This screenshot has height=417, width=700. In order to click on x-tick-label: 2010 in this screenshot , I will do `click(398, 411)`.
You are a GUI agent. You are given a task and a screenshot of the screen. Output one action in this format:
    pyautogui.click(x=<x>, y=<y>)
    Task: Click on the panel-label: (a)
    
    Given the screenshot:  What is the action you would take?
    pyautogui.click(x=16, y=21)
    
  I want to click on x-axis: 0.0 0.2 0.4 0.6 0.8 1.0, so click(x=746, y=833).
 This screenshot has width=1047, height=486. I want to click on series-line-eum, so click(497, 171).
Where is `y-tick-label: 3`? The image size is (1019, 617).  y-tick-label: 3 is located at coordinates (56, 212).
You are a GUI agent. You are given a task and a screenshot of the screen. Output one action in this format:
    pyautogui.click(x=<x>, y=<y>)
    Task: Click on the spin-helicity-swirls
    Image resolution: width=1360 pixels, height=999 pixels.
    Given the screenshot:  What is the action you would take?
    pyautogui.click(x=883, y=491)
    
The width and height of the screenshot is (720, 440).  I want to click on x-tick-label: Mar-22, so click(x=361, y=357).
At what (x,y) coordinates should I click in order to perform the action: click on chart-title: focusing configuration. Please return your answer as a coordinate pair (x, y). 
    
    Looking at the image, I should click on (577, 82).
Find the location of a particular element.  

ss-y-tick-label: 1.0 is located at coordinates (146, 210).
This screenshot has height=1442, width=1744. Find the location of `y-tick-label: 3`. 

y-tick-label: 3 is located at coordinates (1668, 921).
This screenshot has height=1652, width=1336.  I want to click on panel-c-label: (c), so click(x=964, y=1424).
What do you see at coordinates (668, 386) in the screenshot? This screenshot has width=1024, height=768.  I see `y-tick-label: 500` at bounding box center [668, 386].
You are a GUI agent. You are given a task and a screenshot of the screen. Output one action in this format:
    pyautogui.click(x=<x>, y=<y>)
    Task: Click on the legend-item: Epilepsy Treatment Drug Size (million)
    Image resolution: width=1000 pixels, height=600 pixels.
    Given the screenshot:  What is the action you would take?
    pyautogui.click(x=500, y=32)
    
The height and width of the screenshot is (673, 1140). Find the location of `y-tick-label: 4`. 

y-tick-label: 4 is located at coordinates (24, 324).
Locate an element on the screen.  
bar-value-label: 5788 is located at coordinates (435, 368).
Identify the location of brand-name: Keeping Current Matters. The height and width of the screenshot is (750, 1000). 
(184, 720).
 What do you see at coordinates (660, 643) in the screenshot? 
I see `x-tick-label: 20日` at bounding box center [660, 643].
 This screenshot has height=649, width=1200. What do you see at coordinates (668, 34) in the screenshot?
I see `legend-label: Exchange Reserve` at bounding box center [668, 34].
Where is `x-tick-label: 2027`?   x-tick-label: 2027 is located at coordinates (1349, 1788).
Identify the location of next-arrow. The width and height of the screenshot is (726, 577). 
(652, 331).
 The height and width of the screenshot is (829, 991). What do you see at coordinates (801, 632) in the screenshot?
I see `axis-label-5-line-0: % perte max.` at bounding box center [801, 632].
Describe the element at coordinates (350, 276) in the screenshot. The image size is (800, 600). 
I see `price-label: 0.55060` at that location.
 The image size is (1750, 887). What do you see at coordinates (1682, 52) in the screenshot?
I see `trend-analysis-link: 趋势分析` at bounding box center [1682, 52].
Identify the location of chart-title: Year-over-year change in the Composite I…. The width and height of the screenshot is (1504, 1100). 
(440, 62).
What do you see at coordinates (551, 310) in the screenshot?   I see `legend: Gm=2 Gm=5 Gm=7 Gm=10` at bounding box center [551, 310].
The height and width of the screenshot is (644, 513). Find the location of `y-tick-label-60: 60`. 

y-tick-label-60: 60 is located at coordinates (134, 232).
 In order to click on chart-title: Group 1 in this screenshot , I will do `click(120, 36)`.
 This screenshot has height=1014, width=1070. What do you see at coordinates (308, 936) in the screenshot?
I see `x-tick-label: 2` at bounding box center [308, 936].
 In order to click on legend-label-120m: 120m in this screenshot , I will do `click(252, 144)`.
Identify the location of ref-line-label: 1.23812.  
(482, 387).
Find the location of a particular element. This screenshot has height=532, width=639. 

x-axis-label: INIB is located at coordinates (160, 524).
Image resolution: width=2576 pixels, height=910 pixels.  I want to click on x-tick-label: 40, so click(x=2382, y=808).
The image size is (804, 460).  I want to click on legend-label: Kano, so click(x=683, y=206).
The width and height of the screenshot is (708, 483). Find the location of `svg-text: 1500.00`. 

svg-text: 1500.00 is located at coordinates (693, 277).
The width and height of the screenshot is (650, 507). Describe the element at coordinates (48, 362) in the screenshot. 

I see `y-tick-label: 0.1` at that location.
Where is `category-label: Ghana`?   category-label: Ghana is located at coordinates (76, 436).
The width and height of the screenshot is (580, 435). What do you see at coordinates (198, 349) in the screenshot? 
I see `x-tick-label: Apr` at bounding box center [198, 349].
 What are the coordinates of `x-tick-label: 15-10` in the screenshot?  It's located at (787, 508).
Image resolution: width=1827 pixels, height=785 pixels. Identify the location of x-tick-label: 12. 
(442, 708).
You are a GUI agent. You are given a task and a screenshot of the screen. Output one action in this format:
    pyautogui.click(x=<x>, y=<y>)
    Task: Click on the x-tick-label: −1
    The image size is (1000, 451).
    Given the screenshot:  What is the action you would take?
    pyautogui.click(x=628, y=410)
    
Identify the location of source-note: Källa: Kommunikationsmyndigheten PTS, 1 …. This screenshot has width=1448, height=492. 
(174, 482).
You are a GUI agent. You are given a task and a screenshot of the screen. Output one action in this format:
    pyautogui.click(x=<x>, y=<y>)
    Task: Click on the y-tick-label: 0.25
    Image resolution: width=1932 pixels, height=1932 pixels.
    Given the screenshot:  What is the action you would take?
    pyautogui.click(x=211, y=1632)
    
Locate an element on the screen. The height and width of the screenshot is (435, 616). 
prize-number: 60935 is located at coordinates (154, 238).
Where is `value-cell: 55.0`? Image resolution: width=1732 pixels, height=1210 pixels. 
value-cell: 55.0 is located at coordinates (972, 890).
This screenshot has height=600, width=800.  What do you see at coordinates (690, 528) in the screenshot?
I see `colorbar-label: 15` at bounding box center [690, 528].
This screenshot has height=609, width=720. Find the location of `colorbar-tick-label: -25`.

━━━━

- _Brief_: Copy all of the material above verbatim, line for line, with nothing changed or left out.

- _Result of the task_:
This screenshot has height=417, width=700. In order to click on x-tick-label: 2010 in this screenshot , I will do `click(398, 411)`.
You are a GUI agent. You are given a task and a screenshot of the screen. Output one action in this format:
    pyautogui.click(x=<x>, y=<y>)
    Task: Click on the panel-label: (a)
    
    Given the screenshot:  What is the action you would take?
    pyautogui.click(x=16, y=21)
    
  I want to click on x-axis: 0.0 0.2 0.4 0.6 0.8 1.0, so click(x=746, y=833).
 This screenshot has width=1047, height=486. I want to click on series-line-eum, so click(497, 171).
Where is `y-tick-label: 3`? The image size is (1019, 617).  y-tick-label: 3 is located at coordinates (56, 212).
You are a GUI agent. You are given a task and a screenshot of the screen. Output one action in this format:
    pyautogui.click(x=<x>, y=<y>)
    Task: Click on the spin-helicity-swirls
    Image resolution: width=1360 pixels, height=999 pixels.
    Given the screenshot:  What is the action you would take?
    pyautogui.click(x=883, y=491)
    
The width and height of the screenshot is (720, 440).  I want to click on x-tick-label: Mar-22, so click(x=361, y=357).
At what (x,y) coordinates should I click in order to perform the action: click on chart-title: focusing configuration. Please return your answer as a coordinate pair (x, y). 
    
    Looking at the image, I should click on (577, 82).
Find the location of a particular element.  

ss-y-tick-label: 1.0 is located at coordinates (146, 210).
This screenshot has height=1442, width=1744. Find the location of `y-tick-label: 3`. 

y-tick-label: 3 is located at coordinates (1668, 921).
This screenshot has height=1652, width=1336.  I want to click on panel-c-label: (c), so click(x=964, y=1424).
What do you see at coordinates (668, 386) in the screenshot? This screenshot has width=1024, height=768.  I see `y-tick-label: 500` at bounding box center [668, 386].
You are a GUI agent. You are given a task and a screenshot of the screen. Output one action in this format:
    pyautogui.click(x=<x>, y=<y>)
    Task: Click on the legend-item: Epilepsy Treatment Drug Size (million)
    Image resolution: width=1000 pixels, height=600 pixels.
    Given the screenshot:  What is the action you would take?
    pyautogui.click(x=500, y=32)
    
The height and width of the screenshot is (673, 1140). Find the location of `y-tick-label: 4`. 

y-tick-label: 4 is located at coordinates (24, 324).
Locate an element on the screen.  
bar-value-label: 5788 is located at coordinates (435, 368).
Identify the location of brand-name: Keeping Current Matters. The height and width of the screenshot is (750, 1000). 
(184, 720).
 What do you see at coordinates (660, 643) in the screenshot? 
I see `x-tick-label: 20日` at bounding box center [660, 643].
 This screenshot has height=649, width=1200. What do you see at coordinates (668, 34) in the screenshot?
I see `legend-label: Exchange Reserve` at bounding box center [668, 34].
Where is `x-tick-label: 2027`?   x-tick-label: 2027 is located at coordinates (1349, 1788).
Identify the location of next-arrow. The width and height of the screenshot is (726, 577). 
(652, 331).
 The height and width of the screenshot is (829, 991). What do you see at coordinates (801, 632) in the screenshot?
I see `axis-label-5-line-0: % perte max.` at bounding box center [801, 632].
Describe the element at coordinates (350, 276) in the screenshot. The image size is (800, 600). 
I see `price-label: 0.55060` at that location.
 The image size is (1750, 887). What do you see at coordinates (1682, 52) in the screenshot?
I see `trend-analysis-link: 趋势分析` at bounding box center [1682, 52].
Identify the location of chart-title: Year-over-year change in the Composite I…. The width and height of the screenshot is (1504, 1100). 
(440, 62).
What do you see at coordinates (551, 310) in the screenshot?   I see `legend: Gm=2 Gm=5 Gm=7 Gm=10` at bounding box center [551, 310].
The height and width of the screenshot is (644, 513). Find the location of `y-tick-label-60: 60`. 

y-tick-label-60: 60 is located at coordinates (134, 232).
 In order to click on chart-title: Group 1 in this screenshot , I will do `click(120, 36)`.
 This screenshot has height=1014, width=1070. What do you see at coordinates (308, 936) in the screenshot?
I see `x-tick-label: 2` at bounding box center [308, 936].
 In order to click on legend-label-120m: 120m in this screenshot , I will do `click(252, 144)`.
Identify the location of ref-line-label: 1.23812.  
(482, 387).
Find the location of a particular element. This screenshot has height=532, width=639. 

x-axis-label: INIB is located at coordinates (160, 524).
Image resolution: width=2576 pixels, height=910 pixels.  I want to click on x-tick-label: 40, so click(x=2382, y=808).
The image size is (804, 460).  I want to click on legend-label: Kano, so click(x=683, y=206).
The width and height of the screenshot is (708, 483). Find the location of `svg-text: 1500.00`. 

svg-text: 1500.00 is located at coordinates (693, 277).
The width and height of the screenshot is (650, 507). Describe the element at coordinates (48, 362) in the screenshot. 

I see `y-tick-label: 0.1` at that location.
Where is `category-label: Ghana`?   category-label: Ghana is located at coordinates (76, 436).
The width and height of the screenshot is (580, 435). What do you see at coordinates (198, 349) in the screenshot? 
I see `x-tick-label: Apr` at bounding box center [198, 349].
 What are the coordinates of `x-tick-label: 15-10` in the screenshot?  It's located at (787, 508).
Image resolution: width=1827 pixels, height=785 pixels. Identify the location of x-tick-label: 12. 
(442, 708).
You are a GUI agent. You are given a task and a screenshot of the screen. Output one action in this format:
    pyautogui.click(x=<x>, y=<y>)
    Task: Click on the x-tick-label: −1
    The image size is (1000, 451).
    Given the screenshot:  What is the action you would take?
    pyautogui.click(x=628, y=410)
    
Identify the location of source-note: Källa: Kommunikationsmyndigheten PTS, 1 …. This screenshot has width=1448, height=492. 
(174, 482).
You are a GUI agent. You are given a task and a screenshot of the screen. Output one action in this format:
    pyautogui.click(x=<x>, y=<y>)
    Task: Click on the y-tick-label: 0.25
    Image resolution: width=1932 pixels, height=1932 pixels.
    Given the screenshot:  What is the action you would take?
    pyautogui.click(x=211, y=1632)
    
Locate an element on the screen. The height and width of the screenshot is (435, 616). 
prize-number: 60935 is located at coordinates (154, 238).
Where is `value-cell: 55.0`? Image resolution: width=1732 pixels, height=1210 pixels. 
value-cell: 55.0 is located at coordinates (972, 890).
This screenshot has height=600, width=800.  What do you see at coordinates (690, 528) in the screenshot?
I see `colorbar-label: 15` at bounding box center [690, 528].
This screenshot has height=609, width=720. Find the location of `colorbar-tick-label: -25`.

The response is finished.